«Filas de comentadores pedem, em modo Miss Mundo, uma campanha que não se espoje na “lama”, expressão para o escrutínio às relações financeiras de um primeiro-ministro em exercício com empresas que dependem de decisões do Estado. Isto até seria possível, mas não aconselhável, em eleições normais, mesmo com um candidato sob suspeição. É impossível quando foi o próprio a exigir um plebiscito à sua honestidade. O tema desta campanha são mesmo os “becos de natureza pessoal e ética” de Montenegro, usando um eufemismo do Presidente. E há pelo menos um beco que, vença quem vencer, continua¬rá sem saída: nenhum primeiro-ministro pode receber uma avença, diretamente ou através de uma empresa de fachada, ou pode achar que as suas relações empresariais estão defendidas por qualquer tipo de sigilo. A CPI teria servido para que a vitimização em campanha não ocupasse o lugar do escrutínio no Parlamento. E a certeza que o primeiro-ministro iria ser “torrado” é sinal de pouca confiança nos factos e nas provas.
Fora isto, o que há para debater? Os programas dos partidos serão semelhantes aos do ano passado, os líderes são todos os mesmos. De lá para cá o mundo mudou, mas não estou seguro de que os dois principais candidatos tenham coisas diferentes a dizer sobre as consequências da vitória de Trump. Insensível a três eleições e dois Governos em quatro anos, a nossa economia foi crescendo, enquanto saltávamos entre crises políticas ao dobro do ritmo da zona euro. As crises do SNS e da habitação continuam a agravar-se, com a ajuda de uma desastrosa ministra da Saúde e de políticas que inflacionaram ainda mais os preços das casas. Pelo menos as promessas de soluções em 60 dias não se repetirão. O dinheiro do excedente herdado foi distribuído, como se esperava, a pensar num ciclo curto. É o trunfo deste Governo, depois de Costa nos ter andado a dizer que era insustentável responder às exigências de professores, polícias e oficiais de justiça. Com custos para a eficácia do Estado e, já agora, para o PS.
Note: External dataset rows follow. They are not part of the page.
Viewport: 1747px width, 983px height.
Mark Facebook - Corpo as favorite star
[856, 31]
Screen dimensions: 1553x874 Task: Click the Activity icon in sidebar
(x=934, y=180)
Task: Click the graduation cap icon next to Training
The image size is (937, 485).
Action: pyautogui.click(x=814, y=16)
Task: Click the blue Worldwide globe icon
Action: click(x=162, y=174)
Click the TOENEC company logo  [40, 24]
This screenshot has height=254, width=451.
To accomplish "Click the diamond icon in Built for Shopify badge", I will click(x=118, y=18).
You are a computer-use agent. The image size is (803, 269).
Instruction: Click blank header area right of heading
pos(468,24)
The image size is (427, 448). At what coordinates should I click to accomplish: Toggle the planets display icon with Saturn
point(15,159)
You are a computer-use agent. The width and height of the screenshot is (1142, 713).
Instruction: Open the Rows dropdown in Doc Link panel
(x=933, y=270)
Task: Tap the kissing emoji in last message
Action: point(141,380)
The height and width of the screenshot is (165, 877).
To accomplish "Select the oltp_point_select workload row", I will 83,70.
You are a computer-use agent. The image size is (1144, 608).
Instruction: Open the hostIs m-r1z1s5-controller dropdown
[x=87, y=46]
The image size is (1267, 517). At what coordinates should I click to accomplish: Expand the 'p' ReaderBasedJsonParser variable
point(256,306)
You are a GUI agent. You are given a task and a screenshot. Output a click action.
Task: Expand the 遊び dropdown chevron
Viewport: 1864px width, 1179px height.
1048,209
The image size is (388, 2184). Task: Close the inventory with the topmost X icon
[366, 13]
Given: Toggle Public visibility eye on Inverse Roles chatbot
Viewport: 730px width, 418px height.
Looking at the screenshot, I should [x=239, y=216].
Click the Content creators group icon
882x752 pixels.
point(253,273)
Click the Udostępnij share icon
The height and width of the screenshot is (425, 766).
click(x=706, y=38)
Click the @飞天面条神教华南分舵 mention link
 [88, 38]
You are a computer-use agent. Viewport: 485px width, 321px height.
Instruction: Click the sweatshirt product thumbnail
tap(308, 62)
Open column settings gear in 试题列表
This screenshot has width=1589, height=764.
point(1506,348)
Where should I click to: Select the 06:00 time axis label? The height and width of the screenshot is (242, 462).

O Governo também não caiu por um bloqueio político ou por ação da oposição, como na Madeira. O PS viabilizou-lhe o programa e o Orçamento, com alterações que, no fim, se resumiram a matar uma versão do IRS Jovem que até Montenegro reconheceu ser disparatada e descer menos um ponto percentual o IRC. E há poucas semanas inviabilizou duas moções de censura. O Presidente foi amigo e poucas leis tiveram de passar pela Assembleia da República. Nunca um Governo com uma base parlamentar tão curta teve tanto espaço de manobra.
Passado um ano das últimas eleições, e sem um bloqueio que tenha impedido a governação, como raio poderíamos não passar uma campanha a discutir a falta de ética de Montenegro? É a única razão para termos sido obrigados pelo próprio a voltar às urnas. É verdade que, com a atual intensidade mediática, tudo cansa muito depressa. O arrastão, que mistura o relevante com o acessório, o rigoroso com a mentira, tende a dessensibilizar as pessoas. Mas que o PSD não se iluda: mesmo desfocado, o perfil de Luís Montenegro mudou para sempre e com toda a justiça. As pessoas nunca mais o verão da mesma forma. E que o PS não se iluda: seria um enorme erro Pedro Nuno Santos concentrar o seu discurso nestes casos. O estrago já foi feito por Montenegro e pairará na campanha. O resto será feito pelos outros partidos, figuras secundárias do PS e notícias que saiam. O líder da oposição precisa de conquistar o que faltou há um ano: credibilidade para converter o desgaste de Montenegro em voto no PS. Não faltam indecisos numas eleições que ninguém queria. Falta confiança numa alternativa. Isso não se faz a falar da empresa do primeiro-ministro.
Estou convencido de que, com mais ou menos clareza, a maioria dos portugueses já percebeu que as relações de Montenegro com algumas empresas são, sendo delicado, muito pouco saudáveis. O que nos será perguntado não é se acreditamos nele. Suspeito que, se dependesse apenas disso, a sua vitória seria improvável. O que nos será perguntado é se, havendo uma situação económica estável e tendo distribuído dinheiro, nos importamos com a vulnerabilidade de quem nos governa. É que isto não vai desaparecer depois das eleições. Acontecendo depois de Sócrates, este “plebiscito” será mais sobre nós do que sobre o primeiro-ministro. Em geral, sou pouco otimista em relação à exigência da maioria das pessoas nesta matéria. Se a vitória do ano passado não tivesse sido tão curta, ia ao Estoril apostar que Montenegro se aguentava, como Albuquerque se aguentará. Veremos se o líder do PS, que ao fim do ano já não é visto como “irresponsável”, consegue conquistar mais do que a deceção ética com Montenegro.»